» **WORK TO BE COMPLETED**
Replace "Password" with "Passcode" in the material lines from the one containing "2519x1279 pixels." through the one containing "coord(76,65)", and leave everything else unchanged.

Data listing
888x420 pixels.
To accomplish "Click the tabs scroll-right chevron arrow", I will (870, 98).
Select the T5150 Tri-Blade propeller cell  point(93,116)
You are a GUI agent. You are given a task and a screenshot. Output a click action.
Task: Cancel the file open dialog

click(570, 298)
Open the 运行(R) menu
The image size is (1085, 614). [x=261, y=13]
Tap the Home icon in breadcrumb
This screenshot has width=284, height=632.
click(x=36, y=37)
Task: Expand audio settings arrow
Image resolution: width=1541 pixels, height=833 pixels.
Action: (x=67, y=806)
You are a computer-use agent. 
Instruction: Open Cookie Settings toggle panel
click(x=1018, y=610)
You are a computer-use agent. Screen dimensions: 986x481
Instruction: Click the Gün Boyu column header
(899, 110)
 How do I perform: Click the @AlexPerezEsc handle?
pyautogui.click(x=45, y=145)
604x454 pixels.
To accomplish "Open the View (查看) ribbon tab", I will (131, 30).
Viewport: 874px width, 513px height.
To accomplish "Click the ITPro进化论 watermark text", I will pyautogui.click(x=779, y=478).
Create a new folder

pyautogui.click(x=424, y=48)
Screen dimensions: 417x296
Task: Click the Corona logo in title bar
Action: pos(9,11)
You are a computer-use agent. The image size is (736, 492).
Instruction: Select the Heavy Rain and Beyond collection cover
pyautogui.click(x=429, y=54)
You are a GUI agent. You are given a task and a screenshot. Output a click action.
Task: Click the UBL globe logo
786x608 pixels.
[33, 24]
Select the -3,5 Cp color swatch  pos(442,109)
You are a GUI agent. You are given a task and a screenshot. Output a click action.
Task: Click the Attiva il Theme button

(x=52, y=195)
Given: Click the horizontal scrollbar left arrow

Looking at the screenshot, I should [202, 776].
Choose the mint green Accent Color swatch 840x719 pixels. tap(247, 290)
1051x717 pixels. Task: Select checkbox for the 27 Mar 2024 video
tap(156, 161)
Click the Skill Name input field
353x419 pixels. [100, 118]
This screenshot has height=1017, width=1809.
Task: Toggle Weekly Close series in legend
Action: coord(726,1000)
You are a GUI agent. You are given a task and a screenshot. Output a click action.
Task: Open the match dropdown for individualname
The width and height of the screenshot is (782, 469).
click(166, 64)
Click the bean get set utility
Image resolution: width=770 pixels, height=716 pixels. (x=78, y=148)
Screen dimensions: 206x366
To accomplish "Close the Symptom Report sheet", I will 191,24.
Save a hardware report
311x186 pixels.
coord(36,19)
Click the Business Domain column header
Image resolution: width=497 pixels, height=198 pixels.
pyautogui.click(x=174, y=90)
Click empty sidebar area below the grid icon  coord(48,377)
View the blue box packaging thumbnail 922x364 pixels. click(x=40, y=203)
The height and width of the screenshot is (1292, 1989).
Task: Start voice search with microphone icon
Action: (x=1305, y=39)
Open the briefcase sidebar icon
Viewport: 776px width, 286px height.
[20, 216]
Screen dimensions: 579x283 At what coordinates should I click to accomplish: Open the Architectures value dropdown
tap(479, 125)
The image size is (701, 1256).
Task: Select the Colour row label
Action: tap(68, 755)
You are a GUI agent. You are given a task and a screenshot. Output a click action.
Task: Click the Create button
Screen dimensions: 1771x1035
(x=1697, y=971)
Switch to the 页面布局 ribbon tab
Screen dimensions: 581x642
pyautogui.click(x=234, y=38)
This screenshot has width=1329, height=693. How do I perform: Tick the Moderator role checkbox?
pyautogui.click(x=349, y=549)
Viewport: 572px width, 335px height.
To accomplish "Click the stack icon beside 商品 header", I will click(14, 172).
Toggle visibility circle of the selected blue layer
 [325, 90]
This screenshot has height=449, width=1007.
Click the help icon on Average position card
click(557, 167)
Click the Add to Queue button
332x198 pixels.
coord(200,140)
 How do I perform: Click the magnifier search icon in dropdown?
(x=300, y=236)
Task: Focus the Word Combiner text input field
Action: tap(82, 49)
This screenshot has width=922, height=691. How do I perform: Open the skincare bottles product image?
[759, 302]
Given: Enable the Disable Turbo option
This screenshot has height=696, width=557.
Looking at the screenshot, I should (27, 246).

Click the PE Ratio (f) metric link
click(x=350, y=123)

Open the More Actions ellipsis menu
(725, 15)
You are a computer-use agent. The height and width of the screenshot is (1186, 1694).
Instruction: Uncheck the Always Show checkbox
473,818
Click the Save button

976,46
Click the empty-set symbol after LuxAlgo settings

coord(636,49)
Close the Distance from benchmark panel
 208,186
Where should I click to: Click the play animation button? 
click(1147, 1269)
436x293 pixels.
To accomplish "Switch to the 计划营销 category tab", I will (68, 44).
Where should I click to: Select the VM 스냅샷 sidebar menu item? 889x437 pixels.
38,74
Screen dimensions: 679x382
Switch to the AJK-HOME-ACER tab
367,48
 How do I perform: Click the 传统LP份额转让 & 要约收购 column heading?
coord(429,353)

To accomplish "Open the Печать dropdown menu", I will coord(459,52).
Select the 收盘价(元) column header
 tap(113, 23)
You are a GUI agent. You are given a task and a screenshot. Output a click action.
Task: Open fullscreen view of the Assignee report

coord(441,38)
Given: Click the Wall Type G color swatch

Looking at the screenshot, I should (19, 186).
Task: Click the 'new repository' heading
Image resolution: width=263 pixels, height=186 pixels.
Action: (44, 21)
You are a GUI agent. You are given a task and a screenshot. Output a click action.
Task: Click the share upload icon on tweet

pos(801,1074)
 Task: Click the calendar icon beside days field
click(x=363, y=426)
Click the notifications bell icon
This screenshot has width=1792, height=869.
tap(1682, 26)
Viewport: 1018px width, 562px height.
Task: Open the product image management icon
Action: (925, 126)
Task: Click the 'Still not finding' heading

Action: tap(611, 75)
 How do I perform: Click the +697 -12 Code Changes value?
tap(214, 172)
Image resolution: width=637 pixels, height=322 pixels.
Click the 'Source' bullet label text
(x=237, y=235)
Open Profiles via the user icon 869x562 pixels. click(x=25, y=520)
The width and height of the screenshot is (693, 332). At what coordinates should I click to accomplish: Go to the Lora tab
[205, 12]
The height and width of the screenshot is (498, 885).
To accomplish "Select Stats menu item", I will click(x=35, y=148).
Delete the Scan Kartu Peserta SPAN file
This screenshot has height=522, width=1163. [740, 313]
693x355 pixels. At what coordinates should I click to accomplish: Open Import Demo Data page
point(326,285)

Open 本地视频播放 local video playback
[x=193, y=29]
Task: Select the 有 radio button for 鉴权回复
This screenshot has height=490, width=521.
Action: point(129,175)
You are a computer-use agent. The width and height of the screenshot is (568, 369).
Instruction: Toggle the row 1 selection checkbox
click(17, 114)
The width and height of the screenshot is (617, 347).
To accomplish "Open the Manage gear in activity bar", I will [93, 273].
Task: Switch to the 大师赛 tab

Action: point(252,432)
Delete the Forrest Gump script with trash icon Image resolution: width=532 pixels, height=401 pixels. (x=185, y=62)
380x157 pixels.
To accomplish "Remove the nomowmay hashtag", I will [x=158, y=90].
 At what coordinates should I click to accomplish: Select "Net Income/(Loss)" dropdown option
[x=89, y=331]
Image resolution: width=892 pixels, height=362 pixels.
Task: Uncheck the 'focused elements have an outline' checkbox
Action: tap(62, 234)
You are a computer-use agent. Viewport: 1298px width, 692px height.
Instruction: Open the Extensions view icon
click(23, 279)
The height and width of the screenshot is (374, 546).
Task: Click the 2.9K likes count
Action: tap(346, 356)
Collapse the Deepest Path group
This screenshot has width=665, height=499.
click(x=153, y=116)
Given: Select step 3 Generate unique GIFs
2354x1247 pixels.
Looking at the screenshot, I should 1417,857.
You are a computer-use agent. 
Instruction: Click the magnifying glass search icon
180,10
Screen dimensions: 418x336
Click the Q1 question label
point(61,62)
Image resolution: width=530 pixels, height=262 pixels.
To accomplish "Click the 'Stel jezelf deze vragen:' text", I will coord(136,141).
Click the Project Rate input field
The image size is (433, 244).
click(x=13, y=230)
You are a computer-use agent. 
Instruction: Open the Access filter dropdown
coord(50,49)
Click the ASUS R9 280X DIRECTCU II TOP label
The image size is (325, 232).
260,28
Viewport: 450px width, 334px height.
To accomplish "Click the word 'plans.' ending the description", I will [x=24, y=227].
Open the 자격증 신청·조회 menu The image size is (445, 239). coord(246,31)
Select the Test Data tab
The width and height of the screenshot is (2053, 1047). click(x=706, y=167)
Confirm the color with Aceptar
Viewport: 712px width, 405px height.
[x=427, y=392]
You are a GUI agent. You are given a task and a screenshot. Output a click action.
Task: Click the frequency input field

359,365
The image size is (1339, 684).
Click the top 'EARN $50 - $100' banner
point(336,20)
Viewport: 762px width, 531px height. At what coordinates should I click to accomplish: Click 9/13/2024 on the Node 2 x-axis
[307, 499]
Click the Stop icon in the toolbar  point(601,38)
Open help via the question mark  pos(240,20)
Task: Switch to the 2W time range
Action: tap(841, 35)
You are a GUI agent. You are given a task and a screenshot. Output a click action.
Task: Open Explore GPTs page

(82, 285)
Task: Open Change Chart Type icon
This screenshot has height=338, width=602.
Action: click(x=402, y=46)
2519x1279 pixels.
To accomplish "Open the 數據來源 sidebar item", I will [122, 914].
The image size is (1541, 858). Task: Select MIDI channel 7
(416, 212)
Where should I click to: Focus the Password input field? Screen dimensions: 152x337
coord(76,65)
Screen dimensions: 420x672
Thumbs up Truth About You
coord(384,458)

» **SOLUTION FOR THIS PROBLEM**
2519x1279 pixels.
To accomplish "Open the 數據來源 sidebar item", I will [122, 914].
The image size is (1541, 858). Task: Select MIDI channel 7
(416, 212)
Where should I click to: Focus the Passcode input field? Screen dimensions: 152x337
coord(76,65)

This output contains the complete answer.